En dehors de ces cas, qui sont exceptionnels, l’honneur privé, quelle qu’en soit la valeur en lui-même et dans son origine, doit être à l’abri de toute atteinte. On a pu railler ce qu’il y a d’excessif dans la maxime que « la vie privée doit être murée. » La vie privée est, en même temps, la vie de société. Elle est largement ouverte à toutes les relations, non-seulement d’amitié, mais de convenance. Les plus solitaires ne pourront tellement s’emmurer qu’ils échappent à tout regard indiscret et à toute révélation maligne. Les curiosités et les médisances du monde peuvent être, au point de vue de la morale, plus ou moins innocentes ou plus ou moins blâmables : elles violent le droit quand elles tendent à détruire, par une révélation publique, en dehors des exceptions qui pourraient autoriser une telle révélation, une considération justement ou même injustement acquise, et, dans ce cas, toutes les preuves qu’elles pourraient offrir de leur véracité ne les rendraient pas plus légitimes.
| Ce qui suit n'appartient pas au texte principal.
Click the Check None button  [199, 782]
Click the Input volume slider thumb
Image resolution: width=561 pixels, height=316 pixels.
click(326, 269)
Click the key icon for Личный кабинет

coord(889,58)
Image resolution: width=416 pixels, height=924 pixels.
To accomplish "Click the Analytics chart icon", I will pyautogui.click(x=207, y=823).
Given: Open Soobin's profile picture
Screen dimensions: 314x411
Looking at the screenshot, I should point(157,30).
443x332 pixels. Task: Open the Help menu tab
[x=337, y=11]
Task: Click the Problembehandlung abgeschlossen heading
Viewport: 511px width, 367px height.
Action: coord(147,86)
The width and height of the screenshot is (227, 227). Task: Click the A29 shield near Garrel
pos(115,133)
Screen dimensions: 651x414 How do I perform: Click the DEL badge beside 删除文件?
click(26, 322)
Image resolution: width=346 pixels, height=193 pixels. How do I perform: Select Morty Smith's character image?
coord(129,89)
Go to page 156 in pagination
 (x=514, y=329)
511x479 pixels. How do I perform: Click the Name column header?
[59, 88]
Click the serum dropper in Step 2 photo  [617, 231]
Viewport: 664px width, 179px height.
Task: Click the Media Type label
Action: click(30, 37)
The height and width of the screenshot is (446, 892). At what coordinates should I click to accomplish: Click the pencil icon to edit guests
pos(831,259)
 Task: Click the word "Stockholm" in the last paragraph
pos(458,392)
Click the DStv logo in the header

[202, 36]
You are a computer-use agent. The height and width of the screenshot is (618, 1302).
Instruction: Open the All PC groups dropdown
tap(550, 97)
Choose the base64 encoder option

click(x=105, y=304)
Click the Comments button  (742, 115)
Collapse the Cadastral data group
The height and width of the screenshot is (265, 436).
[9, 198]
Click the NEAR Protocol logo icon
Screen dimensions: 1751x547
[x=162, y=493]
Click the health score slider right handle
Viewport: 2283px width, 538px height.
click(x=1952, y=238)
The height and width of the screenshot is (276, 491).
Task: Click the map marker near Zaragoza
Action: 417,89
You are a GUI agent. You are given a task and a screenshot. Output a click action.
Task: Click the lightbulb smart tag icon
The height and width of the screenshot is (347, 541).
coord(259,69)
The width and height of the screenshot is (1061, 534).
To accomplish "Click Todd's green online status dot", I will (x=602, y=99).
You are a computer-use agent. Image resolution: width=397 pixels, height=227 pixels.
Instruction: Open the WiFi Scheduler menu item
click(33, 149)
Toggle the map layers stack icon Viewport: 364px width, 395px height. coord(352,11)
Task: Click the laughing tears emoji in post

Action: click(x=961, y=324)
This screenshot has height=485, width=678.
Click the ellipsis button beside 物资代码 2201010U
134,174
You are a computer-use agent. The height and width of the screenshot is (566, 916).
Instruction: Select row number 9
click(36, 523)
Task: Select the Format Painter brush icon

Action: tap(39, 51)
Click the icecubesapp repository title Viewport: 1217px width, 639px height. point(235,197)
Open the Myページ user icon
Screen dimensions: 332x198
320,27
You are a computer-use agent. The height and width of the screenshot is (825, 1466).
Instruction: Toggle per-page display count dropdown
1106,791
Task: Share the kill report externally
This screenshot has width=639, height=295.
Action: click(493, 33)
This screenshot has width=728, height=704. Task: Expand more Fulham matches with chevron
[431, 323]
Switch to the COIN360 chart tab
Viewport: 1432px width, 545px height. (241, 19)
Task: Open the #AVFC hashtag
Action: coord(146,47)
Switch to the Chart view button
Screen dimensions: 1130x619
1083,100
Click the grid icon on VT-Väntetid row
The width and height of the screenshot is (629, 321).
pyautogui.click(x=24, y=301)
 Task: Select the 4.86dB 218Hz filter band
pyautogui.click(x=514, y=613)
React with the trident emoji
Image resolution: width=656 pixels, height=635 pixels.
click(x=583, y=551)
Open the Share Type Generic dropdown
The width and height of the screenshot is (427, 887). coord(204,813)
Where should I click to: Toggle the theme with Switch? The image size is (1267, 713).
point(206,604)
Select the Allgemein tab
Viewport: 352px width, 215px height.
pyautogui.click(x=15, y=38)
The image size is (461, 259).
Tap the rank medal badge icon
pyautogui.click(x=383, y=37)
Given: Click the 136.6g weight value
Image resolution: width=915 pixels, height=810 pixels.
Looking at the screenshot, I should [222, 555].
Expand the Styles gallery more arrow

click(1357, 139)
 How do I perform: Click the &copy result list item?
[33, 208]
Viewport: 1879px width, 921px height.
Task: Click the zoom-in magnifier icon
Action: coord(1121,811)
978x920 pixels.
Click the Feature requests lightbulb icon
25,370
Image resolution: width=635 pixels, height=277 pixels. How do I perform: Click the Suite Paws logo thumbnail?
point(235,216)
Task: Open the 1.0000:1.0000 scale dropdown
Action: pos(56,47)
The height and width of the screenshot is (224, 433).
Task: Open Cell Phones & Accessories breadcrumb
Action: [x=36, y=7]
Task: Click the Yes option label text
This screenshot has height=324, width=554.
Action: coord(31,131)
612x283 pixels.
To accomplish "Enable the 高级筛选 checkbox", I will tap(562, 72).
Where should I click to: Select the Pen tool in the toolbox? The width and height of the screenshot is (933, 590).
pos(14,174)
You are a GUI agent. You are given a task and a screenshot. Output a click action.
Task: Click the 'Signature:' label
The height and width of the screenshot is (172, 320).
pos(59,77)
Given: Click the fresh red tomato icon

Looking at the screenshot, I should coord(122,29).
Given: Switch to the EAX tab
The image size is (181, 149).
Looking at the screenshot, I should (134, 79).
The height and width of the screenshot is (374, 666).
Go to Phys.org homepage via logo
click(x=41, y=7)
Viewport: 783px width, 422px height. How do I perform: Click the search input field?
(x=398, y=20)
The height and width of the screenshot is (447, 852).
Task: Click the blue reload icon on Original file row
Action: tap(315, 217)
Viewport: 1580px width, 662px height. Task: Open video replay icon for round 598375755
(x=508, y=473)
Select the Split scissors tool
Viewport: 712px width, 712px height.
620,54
La considération personnelle doit être assurée de respect. L’honneur héréditaire a les mêmes droits. Il ne doit être flétri ni dans le fils ni dans aucune des générations qui suivront, tant qu’elles s’en montreront jalouses. Le respect qui lui est dû comporte sans doute les mêmes exceptions que le respect de l’honneur personnel. Il s’abaisse devant l’obligation d’un service à rendre, soit à la société, soit à nos proches ou à nos amis. Un nom honoré est une force dont on peut abuser pour acquérir une influence dangereuse ou pour obtenir d’injustes avantages. Il peut donc être permis, dans un péril pressant, de le dépouiller de son prestige usurpé. L’exception relative aux fonctionnaires publics ou aux malfaiteurs ne trouve plus ici son application, puisqu’ils ne seraient plus personnellement en cause ; mais une autre exception en prend la place : c’est celle des droits de l’histoire. L’historien est un justicier, et sa justice doit pouvoir s’exercer librement, soit dans ses récits, soit dans ses jugemens, à l’égard de tous les faits qui rentrent dans le cadre qu’il s’est choisi. Son droit, comme celui du dénonciateur devant la justice pénale, n’a d’autre limite que la calomnie intentionnelle.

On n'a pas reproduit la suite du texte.